The group packed bags, gathered critical medicine and tended to horses used for equine therapy. And then they all made a slow journey past the smoke and fire engines and down a jammed Pacific Coast Highway, the poor cellphone service and closed gas stations making the exodus even more perilous.
Within hours, the facility just northwest of Point Dume had lost four of its seven buildings. But everyone escaped unharmed and remained in treatment elsewhere as of Tuesday.
“It was a remarkable, remarkable feat, considering the number of people who were on the road, and the panic, and the feeling that the fire was at your neck,” Farrah Khaleghi, who directs the center’s clinical outreach and corporate compliance, said Tuesday. “Through all of the ash and fear, our clients and staff were so, so solid.”
Across Malibu last week, people undergoing treatment for addiction like those at Creative Care were among the many who found themselves evacuating as the raging Woolsey fire consumed large swaths of its parched canyons, destroying scores of homes and killing at least two people.
The area is home to as many as two dozen residential treatment centers and sober-living facilities, some of which serve celebrity clients. In interviews, their administrators described harrowing evacuations like those of other residents — but an effort complicated by their care for clients in an already anxious and uncomfortable state.
At least one other facility’s clients were evacuated so quickly that there wasn’t time initially to collect personal belongings or their medicines.
Jose Hernandez, a longtime Malibu resident who owns Riviera recovery center on Point Dume, said he returned later to gather clients’ personal items. He used a garden hose to douse hot spots around the facility’s leafy campus, and donated some of its food to people who had evacuated to nearby beaches.
“It was the scariest thing,” he said, noting that several properties behind his were lost but that his clients made it out safely. “They’re processing it. They’re coming closer to understanding it. They’re working through what they need to work through. If they can make it through this, they can make it through anything.”
Hernandez said he is eager for his clients to return to Malibu, which he and other treatment facility managers described as having a therapeutic quality of its own. They were also worried about their industry colleagues amid unconfirmed reports that other facilities had been damaged during the blaze.
“Malibu is a wonderful community, and it’s a healing community,” said Chris Prentiss, co-founder and owner of Passages, a luxury treatment center near Escondido Canyon. “We are grateful to be in Malibu. Malibu has a healing energy.”
As the fire grew Thursday, Prentiss said, his staff moved about two dozen clients to some of his company’s other facilities, in Brentwood and Santa Monica. Their treatment — which includes counseling but also exercise, meditation and sound therapy — resumed almost immediately, he said.

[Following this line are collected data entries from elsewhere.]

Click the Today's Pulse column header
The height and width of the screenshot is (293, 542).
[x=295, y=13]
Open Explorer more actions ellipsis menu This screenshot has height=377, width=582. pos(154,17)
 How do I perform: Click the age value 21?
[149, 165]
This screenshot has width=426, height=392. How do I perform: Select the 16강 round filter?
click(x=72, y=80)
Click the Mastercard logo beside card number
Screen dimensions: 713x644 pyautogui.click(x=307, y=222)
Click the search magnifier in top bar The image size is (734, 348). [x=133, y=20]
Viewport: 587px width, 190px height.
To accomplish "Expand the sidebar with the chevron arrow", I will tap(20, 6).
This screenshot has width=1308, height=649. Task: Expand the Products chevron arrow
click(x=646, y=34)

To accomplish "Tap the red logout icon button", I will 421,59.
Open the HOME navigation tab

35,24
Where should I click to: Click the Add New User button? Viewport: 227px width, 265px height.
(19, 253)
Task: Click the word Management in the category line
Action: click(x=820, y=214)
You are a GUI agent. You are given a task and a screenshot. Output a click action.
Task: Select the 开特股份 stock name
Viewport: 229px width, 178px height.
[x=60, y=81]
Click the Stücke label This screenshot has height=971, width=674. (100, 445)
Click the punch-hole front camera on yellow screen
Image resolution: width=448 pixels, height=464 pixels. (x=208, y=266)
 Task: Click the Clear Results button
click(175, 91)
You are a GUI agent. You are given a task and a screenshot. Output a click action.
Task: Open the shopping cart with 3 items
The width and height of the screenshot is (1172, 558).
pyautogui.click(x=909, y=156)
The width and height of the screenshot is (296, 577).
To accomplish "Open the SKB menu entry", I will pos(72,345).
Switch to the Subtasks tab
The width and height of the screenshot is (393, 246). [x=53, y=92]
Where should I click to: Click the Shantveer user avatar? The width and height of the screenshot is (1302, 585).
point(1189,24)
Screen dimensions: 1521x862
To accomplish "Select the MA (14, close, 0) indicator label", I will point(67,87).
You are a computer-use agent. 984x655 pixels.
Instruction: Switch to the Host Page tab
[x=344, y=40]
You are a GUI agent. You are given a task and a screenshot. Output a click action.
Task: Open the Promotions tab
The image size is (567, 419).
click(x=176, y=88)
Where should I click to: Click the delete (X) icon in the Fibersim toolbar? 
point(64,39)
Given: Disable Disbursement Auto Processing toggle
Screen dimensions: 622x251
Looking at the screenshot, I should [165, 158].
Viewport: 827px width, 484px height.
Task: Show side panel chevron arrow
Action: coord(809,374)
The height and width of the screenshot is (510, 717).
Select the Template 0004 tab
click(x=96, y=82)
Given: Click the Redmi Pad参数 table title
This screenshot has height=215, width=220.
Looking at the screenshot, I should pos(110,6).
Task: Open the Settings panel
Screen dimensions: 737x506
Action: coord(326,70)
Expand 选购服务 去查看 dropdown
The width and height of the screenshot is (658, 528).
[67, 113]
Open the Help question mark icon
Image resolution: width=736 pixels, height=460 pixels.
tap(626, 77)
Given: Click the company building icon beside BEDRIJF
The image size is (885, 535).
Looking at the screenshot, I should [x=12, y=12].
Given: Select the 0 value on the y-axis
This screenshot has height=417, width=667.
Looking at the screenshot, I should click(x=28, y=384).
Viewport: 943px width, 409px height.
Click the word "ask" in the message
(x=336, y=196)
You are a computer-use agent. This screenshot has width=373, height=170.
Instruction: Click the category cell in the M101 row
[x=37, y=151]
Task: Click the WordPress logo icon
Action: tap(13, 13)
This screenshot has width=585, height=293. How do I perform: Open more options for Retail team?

“I am so proud of the staff. They rallied around the clients. Instead of making a tragedy of it, they made it into a triumph,” Prentiss said.
The facility’s three guesthouses and its administrative buildings were spared from the flames, which scorched the brush and hillside and properties around it.
“Everyone stepped up, even the ones who were going through serious detox,” Prentiss — who founded the center with his son, Pax, himself a recovering addict — said in an interview from Santa Monica. “Our clients have been absolutely marvelous. They rallied. They came here. They did their individual sessions every day, and they proved to themselves that they were real champions.”
Khaleghi, the Creative Care administrator, said her family company plans to rebuild its facility in Malibu, despite the loss from the Woolsey fire and the threat of others in the future.
“There’s something majestic about Malibu,” she said. “It’s an incredible, soulful, important part of California.”
The serenity in Malibu has also attracted treatment facilities that focus on other recovery types, not just addiction. They too faced tense moments, lost property and evacuation.
Karol Darsa, owner of Reconnect, a center focused on recovery from trauma, said the fire destroyed her facility at the end of Via Escondido Drive after the staff and two clients safely evacuated — first to a hotel and then to a rental property.
The property sat inside a remote area at the end of a canyon, adding to its charm — but also the danger, she said.
“That’s what made it so peaceful,” she said of the facility, which had been open about 18 months. “But, unfortunately, that’s also I think what attracted the fire.”